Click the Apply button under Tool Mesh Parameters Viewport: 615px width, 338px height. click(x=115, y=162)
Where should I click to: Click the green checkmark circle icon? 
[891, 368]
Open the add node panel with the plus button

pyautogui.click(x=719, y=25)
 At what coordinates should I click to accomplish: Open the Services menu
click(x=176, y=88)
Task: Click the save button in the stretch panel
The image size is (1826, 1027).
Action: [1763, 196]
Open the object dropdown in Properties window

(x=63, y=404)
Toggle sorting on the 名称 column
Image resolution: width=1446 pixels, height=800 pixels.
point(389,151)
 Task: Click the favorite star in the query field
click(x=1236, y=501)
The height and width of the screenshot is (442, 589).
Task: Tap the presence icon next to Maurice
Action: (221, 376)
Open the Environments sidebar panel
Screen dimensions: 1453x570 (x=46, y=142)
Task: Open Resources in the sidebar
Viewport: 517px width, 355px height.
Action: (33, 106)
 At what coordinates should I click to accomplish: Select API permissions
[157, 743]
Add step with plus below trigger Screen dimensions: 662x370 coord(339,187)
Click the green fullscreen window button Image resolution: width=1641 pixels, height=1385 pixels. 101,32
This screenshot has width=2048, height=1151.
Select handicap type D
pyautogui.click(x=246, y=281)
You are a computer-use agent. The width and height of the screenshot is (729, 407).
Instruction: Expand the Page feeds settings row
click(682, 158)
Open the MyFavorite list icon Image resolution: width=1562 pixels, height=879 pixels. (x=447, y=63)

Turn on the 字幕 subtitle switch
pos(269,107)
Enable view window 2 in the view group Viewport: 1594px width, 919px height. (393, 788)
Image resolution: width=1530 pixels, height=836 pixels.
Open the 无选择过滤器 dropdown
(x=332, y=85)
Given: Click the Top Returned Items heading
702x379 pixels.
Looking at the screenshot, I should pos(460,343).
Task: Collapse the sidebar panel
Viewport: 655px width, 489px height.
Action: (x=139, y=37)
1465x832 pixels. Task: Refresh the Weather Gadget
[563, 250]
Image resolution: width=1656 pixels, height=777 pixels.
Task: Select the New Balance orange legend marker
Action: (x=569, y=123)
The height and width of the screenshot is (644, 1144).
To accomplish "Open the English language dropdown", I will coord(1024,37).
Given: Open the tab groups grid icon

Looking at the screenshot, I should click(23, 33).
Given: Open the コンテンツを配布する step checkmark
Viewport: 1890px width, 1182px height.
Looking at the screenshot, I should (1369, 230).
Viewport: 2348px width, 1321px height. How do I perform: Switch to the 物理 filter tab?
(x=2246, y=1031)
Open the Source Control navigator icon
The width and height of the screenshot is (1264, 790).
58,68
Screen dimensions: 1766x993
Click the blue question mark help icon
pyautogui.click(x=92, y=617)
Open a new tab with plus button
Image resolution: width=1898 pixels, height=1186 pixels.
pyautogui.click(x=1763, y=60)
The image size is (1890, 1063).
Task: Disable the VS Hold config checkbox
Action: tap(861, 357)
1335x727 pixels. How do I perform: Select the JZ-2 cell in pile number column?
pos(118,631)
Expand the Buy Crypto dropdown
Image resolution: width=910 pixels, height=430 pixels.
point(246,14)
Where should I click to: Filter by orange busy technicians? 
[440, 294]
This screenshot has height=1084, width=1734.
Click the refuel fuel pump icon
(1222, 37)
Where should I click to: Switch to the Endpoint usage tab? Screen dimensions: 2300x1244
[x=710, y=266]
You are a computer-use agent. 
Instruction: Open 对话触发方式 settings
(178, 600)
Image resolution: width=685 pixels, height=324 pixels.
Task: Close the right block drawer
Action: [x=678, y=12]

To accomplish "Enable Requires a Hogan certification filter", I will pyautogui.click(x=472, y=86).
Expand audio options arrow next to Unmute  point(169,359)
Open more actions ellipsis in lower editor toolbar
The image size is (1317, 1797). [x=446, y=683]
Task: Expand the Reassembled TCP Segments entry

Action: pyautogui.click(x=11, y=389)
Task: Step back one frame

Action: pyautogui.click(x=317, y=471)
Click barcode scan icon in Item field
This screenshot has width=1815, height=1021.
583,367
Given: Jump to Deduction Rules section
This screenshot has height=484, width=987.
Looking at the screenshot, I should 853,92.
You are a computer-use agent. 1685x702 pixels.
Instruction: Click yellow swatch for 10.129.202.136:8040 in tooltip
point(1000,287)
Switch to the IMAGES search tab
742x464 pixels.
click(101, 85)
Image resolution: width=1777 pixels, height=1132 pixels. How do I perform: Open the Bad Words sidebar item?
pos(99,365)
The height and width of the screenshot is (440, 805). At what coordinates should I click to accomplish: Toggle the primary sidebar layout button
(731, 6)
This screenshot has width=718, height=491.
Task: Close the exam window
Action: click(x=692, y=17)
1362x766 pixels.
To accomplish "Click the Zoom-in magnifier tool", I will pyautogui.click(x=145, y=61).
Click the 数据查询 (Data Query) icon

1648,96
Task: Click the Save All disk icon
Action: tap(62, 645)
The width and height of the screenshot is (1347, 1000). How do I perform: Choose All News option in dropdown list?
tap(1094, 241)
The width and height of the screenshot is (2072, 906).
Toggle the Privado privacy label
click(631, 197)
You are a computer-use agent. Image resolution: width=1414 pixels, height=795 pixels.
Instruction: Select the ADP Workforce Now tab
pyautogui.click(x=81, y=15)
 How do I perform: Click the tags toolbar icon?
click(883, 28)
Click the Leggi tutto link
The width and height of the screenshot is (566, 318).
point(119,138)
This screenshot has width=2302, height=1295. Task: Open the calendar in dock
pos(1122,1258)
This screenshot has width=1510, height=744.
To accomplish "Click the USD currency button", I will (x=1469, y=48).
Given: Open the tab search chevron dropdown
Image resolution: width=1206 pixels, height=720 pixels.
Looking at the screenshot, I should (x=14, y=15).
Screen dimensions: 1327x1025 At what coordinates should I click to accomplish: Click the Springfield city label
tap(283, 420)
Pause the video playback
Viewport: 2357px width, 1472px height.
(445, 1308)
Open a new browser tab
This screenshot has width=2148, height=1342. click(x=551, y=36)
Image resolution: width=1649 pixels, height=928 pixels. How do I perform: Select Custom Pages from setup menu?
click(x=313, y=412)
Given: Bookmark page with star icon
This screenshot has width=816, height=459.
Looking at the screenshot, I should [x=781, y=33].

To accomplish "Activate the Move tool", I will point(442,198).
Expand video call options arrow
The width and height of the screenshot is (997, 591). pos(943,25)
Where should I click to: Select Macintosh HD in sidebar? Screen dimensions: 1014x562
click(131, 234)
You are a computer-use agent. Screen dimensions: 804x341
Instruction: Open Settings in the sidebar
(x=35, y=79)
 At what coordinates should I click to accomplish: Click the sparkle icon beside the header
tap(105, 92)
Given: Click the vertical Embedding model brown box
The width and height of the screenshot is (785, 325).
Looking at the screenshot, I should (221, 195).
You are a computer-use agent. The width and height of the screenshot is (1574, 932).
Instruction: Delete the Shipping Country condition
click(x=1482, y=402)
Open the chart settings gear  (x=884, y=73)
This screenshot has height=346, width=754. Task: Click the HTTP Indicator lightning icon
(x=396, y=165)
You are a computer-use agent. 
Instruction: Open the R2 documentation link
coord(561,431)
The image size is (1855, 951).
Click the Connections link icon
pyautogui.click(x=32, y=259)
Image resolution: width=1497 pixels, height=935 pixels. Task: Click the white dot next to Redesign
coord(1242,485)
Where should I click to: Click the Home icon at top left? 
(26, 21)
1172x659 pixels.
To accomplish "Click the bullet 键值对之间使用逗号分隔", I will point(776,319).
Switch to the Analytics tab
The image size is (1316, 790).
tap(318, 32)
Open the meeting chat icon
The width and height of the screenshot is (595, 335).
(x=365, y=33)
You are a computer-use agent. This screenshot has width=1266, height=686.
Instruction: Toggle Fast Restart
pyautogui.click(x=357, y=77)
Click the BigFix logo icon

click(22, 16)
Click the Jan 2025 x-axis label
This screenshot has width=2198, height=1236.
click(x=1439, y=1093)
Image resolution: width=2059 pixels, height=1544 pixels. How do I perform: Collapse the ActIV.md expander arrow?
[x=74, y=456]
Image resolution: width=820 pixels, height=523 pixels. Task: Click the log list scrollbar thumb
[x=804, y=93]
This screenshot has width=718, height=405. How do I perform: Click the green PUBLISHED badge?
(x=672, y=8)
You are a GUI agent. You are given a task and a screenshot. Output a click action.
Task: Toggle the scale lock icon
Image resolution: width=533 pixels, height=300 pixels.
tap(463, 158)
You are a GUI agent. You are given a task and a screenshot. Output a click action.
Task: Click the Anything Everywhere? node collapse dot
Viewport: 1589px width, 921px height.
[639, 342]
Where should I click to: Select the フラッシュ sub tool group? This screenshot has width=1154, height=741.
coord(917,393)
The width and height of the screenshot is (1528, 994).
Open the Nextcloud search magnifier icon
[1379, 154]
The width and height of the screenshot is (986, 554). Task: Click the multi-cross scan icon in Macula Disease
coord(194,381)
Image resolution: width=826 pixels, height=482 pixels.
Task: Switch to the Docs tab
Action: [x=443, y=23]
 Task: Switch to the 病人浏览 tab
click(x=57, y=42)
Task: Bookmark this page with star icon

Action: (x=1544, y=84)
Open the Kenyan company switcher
* * * * *
▸ **Problem details**
Write down exactly the span of lines above from the one containing "The width and height of the screenshot is (1347, 1000)." to the one containing "Click the Leggi tutto link", both ends included.

▸ **Answer for this exercise**
The width and height of the screenshot is (1347, 1000). How do I perform: Choose All News option in dropdown list?
tap(1094, 241)
The width and height of the screenshot is (2072, 906).
Toggle the Privado privacy label
click(631, 197)
You are a computer-use agent. Image resolution: width=1414 pixels, height=795 pixels.
Instruction: Select the ADP Workforce Now tab
pyautogui.click(x=81, y=15)
 How do I perform: Click the tags toolbar icon?
click(883, 28)
Click the Leggi tutto link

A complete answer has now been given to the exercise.